My stomach clenched, and
the acidic taste of bile burned its way up my throat.
I may not have taken a
life, punching back with dark power and wicked howling wind, but I hadn’t
reigned the wyrm in. I’d allowed it to maim and kill. It had torn through the
Crowther ranks, slicing and dicing and crushing them beneath its might. Incinerating
them with its wyrmfire threaded with moonlight and sunlight, a mixture I’d
never heard or read about in my quest to learn more about wyrms in my
childhood.
Sickly abhorrence
sluiced through my veins. My hands shook and my bottom lip quivered. I didn’t
understand how I was still standing with the way my burning legs trembled.
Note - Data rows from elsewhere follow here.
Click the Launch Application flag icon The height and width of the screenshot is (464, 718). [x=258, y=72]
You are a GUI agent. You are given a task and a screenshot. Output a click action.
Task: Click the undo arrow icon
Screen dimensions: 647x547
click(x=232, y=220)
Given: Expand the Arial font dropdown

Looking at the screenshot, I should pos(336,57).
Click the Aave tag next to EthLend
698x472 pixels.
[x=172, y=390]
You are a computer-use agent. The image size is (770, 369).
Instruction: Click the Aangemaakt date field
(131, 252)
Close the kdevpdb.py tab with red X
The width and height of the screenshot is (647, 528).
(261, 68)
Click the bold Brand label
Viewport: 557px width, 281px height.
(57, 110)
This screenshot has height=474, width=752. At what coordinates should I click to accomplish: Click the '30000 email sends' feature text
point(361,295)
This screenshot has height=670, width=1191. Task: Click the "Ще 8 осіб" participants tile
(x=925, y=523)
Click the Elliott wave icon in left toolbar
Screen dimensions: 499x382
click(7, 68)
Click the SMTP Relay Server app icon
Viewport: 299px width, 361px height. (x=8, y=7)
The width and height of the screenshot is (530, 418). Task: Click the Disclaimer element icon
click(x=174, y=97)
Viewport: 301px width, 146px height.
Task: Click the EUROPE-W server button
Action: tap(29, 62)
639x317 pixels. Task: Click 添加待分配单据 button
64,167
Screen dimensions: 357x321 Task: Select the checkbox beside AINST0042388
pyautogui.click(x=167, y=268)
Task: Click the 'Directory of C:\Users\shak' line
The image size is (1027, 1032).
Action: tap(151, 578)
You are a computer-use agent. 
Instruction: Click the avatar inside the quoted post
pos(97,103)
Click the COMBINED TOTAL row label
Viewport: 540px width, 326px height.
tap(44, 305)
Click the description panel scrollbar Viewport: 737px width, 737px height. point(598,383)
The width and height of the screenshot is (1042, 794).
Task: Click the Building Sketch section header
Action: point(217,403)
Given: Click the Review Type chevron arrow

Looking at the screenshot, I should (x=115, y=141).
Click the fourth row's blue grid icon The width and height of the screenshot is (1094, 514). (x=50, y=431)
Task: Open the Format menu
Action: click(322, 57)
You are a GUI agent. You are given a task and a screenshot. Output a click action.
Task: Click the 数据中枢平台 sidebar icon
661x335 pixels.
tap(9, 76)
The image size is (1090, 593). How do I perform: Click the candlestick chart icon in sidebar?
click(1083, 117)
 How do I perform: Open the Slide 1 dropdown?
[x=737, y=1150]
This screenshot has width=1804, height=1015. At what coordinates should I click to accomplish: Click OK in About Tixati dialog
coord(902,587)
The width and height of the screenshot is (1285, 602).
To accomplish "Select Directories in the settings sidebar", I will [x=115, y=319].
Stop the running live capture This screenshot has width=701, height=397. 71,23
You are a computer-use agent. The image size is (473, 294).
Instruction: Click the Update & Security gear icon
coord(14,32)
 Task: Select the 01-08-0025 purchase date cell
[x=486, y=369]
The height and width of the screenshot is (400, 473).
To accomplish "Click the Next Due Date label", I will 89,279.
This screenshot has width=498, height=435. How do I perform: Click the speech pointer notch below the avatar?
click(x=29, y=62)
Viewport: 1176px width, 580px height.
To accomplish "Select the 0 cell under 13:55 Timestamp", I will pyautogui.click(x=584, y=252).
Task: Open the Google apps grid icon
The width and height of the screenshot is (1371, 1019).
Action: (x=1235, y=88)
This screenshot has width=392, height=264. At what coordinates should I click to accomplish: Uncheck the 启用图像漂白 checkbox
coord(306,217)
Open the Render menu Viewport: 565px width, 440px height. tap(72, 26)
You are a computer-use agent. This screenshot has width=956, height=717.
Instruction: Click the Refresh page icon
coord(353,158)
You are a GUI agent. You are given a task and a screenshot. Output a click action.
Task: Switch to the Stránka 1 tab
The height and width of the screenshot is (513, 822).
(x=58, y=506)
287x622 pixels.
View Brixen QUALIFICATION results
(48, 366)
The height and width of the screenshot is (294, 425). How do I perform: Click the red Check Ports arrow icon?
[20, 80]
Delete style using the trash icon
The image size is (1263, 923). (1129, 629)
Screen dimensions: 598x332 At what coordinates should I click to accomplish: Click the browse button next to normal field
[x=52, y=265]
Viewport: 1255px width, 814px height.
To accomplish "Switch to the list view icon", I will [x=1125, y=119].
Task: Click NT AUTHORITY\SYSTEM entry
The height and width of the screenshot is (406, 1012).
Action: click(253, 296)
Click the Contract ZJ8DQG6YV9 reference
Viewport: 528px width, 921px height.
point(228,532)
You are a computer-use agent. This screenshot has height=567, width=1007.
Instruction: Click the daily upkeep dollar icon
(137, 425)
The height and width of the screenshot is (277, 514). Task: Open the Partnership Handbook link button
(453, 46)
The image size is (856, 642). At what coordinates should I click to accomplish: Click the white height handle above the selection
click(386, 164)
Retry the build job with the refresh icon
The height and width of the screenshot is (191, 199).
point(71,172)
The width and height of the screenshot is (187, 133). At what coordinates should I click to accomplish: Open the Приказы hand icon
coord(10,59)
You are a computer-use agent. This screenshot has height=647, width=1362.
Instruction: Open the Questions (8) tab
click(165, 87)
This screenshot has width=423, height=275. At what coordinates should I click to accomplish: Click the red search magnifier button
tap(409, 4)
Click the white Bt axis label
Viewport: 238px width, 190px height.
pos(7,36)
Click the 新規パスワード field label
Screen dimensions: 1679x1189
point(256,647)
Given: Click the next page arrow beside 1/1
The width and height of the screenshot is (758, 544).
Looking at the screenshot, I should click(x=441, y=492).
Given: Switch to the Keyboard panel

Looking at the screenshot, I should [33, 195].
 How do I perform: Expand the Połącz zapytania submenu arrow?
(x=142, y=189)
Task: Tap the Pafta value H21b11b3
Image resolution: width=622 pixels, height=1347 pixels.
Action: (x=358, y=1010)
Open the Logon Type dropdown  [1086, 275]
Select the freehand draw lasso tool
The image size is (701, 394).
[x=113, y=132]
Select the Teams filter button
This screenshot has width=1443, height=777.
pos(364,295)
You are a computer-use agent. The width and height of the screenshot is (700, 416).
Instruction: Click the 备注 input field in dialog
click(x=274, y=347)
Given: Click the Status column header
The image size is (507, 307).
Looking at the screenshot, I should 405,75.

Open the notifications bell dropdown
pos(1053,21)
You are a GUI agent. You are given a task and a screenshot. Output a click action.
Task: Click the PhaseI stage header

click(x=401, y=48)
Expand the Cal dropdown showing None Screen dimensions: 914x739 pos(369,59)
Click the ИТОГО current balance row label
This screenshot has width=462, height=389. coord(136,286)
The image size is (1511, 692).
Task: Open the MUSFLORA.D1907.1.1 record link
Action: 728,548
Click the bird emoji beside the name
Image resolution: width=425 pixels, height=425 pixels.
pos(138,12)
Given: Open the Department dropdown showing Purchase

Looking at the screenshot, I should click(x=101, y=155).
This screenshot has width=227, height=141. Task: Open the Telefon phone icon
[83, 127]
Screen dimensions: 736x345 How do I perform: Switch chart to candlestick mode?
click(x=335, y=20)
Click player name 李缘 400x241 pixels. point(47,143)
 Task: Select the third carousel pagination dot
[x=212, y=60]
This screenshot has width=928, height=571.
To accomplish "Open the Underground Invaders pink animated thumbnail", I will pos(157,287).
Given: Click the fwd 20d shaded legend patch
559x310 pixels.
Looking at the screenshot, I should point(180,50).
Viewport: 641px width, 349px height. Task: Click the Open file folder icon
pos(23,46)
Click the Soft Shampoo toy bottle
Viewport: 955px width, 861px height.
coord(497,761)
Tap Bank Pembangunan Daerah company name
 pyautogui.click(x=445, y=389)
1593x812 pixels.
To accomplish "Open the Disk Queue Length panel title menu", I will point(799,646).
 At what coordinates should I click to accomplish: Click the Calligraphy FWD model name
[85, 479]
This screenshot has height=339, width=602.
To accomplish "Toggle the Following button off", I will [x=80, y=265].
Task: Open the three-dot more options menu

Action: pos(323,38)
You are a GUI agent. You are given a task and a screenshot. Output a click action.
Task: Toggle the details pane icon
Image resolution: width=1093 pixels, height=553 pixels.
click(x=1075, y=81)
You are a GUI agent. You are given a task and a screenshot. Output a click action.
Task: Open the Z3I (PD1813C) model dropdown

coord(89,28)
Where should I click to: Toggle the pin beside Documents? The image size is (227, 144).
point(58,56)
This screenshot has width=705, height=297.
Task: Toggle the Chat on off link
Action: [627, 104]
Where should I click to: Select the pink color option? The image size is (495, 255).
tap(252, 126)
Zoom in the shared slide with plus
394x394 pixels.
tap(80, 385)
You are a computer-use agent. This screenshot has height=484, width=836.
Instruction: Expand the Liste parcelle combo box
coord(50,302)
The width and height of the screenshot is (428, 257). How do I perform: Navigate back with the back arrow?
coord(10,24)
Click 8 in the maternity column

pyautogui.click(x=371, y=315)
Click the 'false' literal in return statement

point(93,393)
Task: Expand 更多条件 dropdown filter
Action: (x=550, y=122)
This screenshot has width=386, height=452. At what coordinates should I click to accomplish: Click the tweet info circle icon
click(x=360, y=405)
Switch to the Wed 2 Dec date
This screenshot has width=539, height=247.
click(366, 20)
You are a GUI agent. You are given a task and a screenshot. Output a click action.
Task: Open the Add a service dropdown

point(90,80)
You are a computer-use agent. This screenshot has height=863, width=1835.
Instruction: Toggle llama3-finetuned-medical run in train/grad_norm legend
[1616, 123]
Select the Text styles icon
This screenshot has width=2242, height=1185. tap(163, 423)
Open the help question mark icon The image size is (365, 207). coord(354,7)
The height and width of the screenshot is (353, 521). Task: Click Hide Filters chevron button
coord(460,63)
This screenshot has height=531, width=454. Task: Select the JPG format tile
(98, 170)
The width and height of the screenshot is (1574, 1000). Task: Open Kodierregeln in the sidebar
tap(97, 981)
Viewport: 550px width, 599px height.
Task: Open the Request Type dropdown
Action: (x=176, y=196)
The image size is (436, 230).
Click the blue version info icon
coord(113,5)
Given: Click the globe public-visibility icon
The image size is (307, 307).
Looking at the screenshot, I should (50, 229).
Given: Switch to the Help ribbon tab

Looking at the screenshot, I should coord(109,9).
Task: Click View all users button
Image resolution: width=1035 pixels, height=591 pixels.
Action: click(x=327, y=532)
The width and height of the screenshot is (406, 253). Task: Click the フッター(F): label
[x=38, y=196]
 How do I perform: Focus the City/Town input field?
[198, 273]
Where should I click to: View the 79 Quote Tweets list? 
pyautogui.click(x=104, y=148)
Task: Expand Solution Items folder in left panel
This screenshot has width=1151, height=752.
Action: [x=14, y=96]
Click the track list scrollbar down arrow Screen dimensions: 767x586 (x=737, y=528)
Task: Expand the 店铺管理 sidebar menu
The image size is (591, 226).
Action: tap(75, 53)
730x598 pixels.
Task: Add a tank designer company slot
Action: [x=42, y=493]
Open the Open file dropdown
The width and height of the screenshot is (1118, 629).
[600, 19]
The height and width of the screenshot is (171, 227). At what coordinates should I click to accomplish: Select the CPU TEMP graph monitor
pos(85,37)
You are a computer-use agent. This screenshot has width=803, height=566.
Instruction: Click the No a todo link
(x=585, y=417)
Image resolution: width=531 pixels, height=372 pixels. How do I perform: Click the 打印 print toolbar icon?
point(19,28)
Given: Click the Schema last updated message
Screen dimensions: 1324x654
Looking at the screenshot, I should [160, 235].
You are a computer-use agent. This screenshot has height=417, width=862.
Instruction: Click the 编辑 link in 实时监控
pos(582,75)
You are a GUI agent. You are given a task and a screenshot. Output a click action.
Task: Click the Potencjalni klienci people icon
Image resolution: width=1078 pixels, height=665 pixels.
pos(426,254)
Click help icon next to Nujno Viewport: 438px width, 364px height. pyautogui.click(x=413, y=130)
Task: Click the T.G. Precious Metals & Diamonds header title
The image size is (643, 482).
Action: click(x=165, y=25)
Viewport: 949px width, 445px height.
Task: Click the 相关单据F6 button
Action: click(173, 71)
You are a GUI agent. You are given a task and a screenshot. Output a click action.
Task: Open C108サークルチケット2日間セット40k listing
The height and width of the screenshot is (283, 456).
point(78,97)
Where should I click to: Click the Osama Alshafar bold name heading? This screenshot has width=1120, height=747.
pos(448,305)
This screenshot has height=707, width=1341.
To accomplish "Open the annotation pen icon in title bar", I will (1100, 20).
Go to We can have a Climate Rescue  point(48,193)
After everything that had happened this evening, it was too much, what I’d been
part of, what I had done.
A wrathful gaze clashed
with my own. Jett’s features twisted in fury. “Collens, Hollis… Cousins of
mine,” he snarled, shoving to his feet, surging for me in a blur of flesh and
rage.
I jerked back. Stumbling
against the bookshelves.
Varen’s rough voice
boomed. “Jett!”
Graysen lunged—
Grabbed Jett by the
throat—
His momentum spun them
both around, and he slammed his brother into a bookcase. The vicious move shook
the pictures of Tabitha, and books thumped onto the floor.
Ferne cried out.
Kenton and Caidan moved
fast to flank Graysen.
Graysen pitted his
entire weight against Jett, letting go of his throat to cross a forearm over his
chest. They were locked in a death glare, breathing hard, as Jett struggled to
free himself. The other brothers hovered close, ready to intercede.
“She killed them!
They’re dead because of her!” Jett roared.
“And if the roles were
reversed?” A voice cut through the room. Varen surprised me by saying, “What
would you do if you found yourself cornered?”